— WORK TO COMPLETE —
Return the data below in full, exactly as it stands.

— THE DATA —
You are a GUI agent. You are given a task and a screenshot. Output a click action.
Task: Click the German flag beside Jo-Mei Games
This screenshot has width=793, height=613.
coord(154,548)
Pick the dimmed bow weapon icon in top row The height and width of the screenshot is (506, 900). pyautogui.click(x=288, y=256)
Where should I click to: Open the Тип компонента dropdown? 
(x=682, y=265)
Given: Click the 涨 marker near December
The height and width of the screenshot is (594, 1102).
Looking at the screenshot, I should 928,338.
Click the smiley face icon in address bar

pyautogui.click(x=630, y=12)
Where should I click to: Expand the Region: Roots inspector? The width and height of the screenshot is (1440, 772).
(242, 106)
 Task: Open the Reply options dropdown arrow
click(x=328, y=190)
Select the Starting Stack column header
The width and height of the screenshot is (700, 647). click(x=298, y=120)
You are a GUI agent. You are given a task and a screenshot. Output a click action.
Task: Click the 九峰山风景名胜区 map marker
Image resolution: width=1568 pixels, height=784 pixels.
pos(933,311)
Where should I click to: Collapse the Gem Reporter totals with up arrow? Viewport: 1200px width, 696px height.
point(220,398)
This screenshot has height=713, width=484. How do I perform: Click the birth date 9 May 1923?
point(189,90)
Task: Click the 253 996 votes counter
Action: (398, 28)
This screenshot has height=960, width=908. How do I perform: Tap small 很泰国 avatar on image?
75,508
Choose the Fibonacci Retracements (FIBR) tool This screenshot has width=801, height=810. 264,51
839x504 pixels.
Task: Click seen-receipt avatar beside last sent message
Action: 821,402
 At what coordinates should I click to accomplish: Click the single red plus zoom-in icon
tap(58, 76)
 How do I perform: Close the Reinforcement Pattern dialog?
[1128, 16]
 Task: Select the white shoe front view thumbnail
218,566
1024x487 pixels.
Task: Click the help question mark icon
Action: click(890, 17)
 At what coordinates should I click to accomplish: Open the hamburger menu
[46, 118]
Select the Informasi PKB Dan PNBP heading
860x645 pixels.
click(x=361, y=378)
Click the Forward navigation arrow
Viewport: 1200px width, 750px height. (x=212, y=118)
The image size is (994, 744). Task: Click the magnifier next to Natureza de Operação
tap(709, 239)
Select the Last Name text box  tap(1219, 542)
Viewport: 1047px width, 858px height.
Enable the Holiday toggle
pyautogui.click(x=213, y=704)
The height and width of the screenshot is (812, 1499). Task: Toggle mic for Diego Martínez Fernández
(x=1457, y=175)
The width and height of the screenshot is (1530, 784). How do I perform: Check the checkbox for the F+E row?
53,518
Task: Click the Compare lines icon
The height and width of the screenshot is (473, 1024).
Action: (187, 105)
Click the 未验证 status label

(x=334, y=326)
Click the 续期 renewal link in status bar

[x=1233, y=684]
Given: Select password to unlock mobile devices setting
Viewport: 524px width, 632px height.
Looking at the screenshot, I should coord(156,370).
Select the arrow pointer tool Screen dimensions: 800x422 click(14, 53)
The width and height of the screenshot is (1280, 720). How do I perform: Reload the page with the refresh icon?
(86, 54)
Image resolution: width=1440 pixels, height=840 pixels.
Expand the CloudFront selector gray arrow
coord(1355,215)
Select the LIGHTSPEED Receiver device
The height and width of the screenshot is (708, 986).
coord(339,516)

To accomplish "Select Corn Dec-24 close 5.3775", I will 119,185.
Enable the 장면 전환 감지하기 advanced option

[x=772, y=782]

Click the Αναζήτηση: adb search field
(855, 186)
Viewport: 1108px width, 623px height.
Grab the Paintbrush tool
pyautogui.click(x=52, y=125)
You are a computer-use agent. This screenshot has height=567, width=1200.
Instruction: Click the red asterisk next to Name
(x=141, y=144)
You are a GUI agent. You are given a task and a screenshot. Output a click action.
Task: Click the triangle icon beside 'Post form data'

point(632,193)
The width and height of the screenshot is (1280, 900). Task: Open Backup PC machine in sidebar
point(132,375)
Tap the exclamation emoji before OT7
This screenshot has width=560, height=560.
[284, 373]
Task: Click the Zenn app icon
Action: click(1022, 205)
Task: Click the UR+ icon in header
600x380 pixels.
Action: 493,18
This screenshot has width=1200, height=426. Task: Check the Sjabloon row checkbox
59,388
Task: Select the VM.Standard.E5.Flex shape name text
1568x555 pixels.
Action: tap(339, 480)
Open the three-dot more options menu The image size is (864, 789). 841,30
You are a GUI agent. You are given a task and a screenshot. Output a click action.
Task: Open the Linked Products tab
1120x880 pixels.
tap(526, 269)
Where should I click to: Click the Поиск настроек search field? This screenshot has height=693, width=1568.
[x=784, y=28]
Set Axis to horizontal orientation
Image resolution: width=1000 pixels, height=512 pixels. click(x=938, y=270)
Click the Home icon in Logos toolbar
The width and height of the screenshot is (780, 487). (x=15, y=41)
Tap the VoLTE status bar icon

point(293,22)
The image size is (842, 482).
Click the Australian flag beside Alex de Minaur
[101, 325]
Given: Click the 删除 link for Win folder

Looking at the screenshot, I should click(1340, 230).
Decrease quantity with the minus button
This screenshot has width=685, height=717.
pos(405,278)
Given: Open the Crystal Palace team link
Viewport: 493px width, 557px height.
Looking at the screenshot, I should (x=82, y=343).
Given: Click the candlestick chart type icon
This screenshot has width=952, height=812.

— RESPONSE TO THE TASK —
You are a GUI agent. You are given a task and a screenshot. Output a click action.
Task: Click the German flag beside Jo-Mei Games
This screenshot has width=793, height=613.
coord(154,548)
Pick the dimmed bow weapon icon in top row The height and width of the screenshot is (506, 900). pyautogui.click(x=288, y=256)
Where should I click to: Open the Тип компонента dropdown? 
(x=682, y=265)
Given: Click the 涨 marker near December
The height and width of the screenshot is (594, 1102).
Looking at the screenshot, I should 928,338.
Click the smiley face icon in address bar

pyautogui.click(x=630, y=12)
Where should I click to: Expand the Region: Roots inspector? The width and height of the screenshot is (1440, 772).
(242, 106)
 Task: Open the Reply options dropdown arrow
click(x=328, y=190)
Select the Starting Stack column header
The width and height of the screenshot is (700, 647). click(x=298, y=120)
You are a GUI agent. You are given a task and a screenshot. Output a click action.
Task: Click the 九峰山风景名胜区 map marker
Image resolution: width=1568 pixels, height=784 pixels.
pos(933,311)
Where should I click to: Collapse the Gem Reporter totals with up arrow? Viewport: 1200px width, 696px height.
point(220,398)
This screenshot has height=713, width=484. How do I perform: Click the birth date 9 May 1923?
point(189,90)
Task: Click the 253 996 votes counter
Action: (398, 28)
This screenshot has height=960, width=908. How do I perform: Tap small 很泰国 avatar on image?
75,508
Choose the Fibonacci Retracements (FIBR) tool This screenshot has width=801, height=810. 264,51
839x504 pixels.
Task: Click seen-receipt avatar beside last sent message
Action: 821,402
 At what coordinates should I click to accomplish: Click the single red plus zoom-in icon
tap(58, 76)
 How do I perform: Close the Reinforcement Pattern dialog?
[1128, 16]
 Task: Select the white shoe front view thumbnail
218,566
1024x487 pixels.
Task: Click the help question mark icon
Action: click(890, 17)
 At what coordinates should I click to accomplish: Open the hamburger menu
[46, 118]
Select the Informasi PKB Dan PNBP heading
860x645 pixels.
click(x=361, y=378)
Click the Forward navigation arrow
Viewport: 1200px width, 750px height. (x=212, y=118)
The image size is (994, 744). Task: Click the magnifier next to Natureza de Operação
tap(709, 239)
Select the Last Name text box  tap(1219, 542)
Viewport: 1047px width, 858px height.
Enable the Holiday toggle
pyautogui.click(x=213, y=704)
The height and width of the screenshot is (812, 1499). Task: Toggle mic for Diego Martínez Fernández
(x=1457, y=175)
The width and height of the screenshot is (1530, 784). How do I perform: Check the checkbox for the F+E row?
53,518
Task: Click the Compare lines icon
The height and width of the screenshot is (473, 1024).
Action: (187, 105)
Click the 未验证 status label

(x=334, y=326)
Click the 续期 renewal link in status bar

[x=1233, y=684]
Given: Select password to unlock mobile devices setting
Viewport: 524px width, 632px height.
Looking at the screenshot, I should coord(156,370).
Select the arrow pointer tool Screen dimensions: 800x422 click(14, 53)
The width and height of the screenshot is (1280, 720). How do I perform: Reload the page with the refresh icon?
(86, 54)
Image resolution: width=1440 pixels, height=840 pixels.
Expand the CloudFront selector gray arrow
coord(1355,215)
Select the LIGHTSPEED Receiver device
The height and width of the screenshot is (708, 986).
coord(339,516)

To accomplish "Select Corn Dec-24 close 5.3775", I will 119,185.
Enable the 장면 전환 감지하기 advanced option

[x=772, y=782]

Click the Αναζήτηση: adb search field
(855, 186)
Viewport: 1108px width, 623px height.
Grab the Paintbrush tool
pyautogui.click(x=52, y=125)
You are a computer-use agent. This screenshot has height=567, width=1200.
Instruction: Click the red asterisk next to Name
(x=141, y=144)
You are a GUI agent. You are given a task and a screenshot. Output a click action.
Task: Click the triangle icon beside 'Post form data'

point(632,193)
The width and height of the screenshot is (1280, 900). Task: Open Backup PC machine in sidebar
point(132,375)
Tap the exclamation emoji before OT7
This screenshot has width=560, height=560.
[284, 373]
Task: Click the Zenn app icon
Action: click(1022, 205)
Task: Click the UR+ icon in header
600x380 pixels.
Action: 493,18
This screenshot has width=1200, height=426. Task: Check the Sjabloon row checkbox
59,388
Task: Select the VM.Standard.E5.Flex shape name text
1568x555 pixels.
Action: tap(339, 480)
Open the three-dot more options menu The image size is (864, 789). 841,30
You are a GUI agent. You are given a task and a screenshot. Output a click action.
Task: Open the Linked Products tab
1120x880 pixels.
tap(526, 269)
Where should I click to: Click the Поиск настроек search field? This screenshot has height=693, width=1568.
[x=784, y=28]
Set Axis to horizontal orientation
Image resolution: width=1000 pixels, height=512 pixels. click(x=938, y=270)
Click the Home icon in Logos toolbar
The width and height of the screenshot is (780, 487). (x=15, y=41)
Tap the VoLTE status bar icon

point(293,22)
The image size is (842, 482).
Click the Australian flag beside Alex de Minaur
[101, 325]
Given: Click the 删除 link for Win folder

Looking at the screenshot, I should click(1340, 230).
Decrease quantity with the minus button
This screenshot has width=685, height=717.
pos(405,278)
Given: Open the Crystal Palace team link
Viewport: 493px width, 557px height.
Looking at the screenshot, I should (x=82, y=343).
Given: Click the candlestick chart type icon
This screenshot has width=952, height=812.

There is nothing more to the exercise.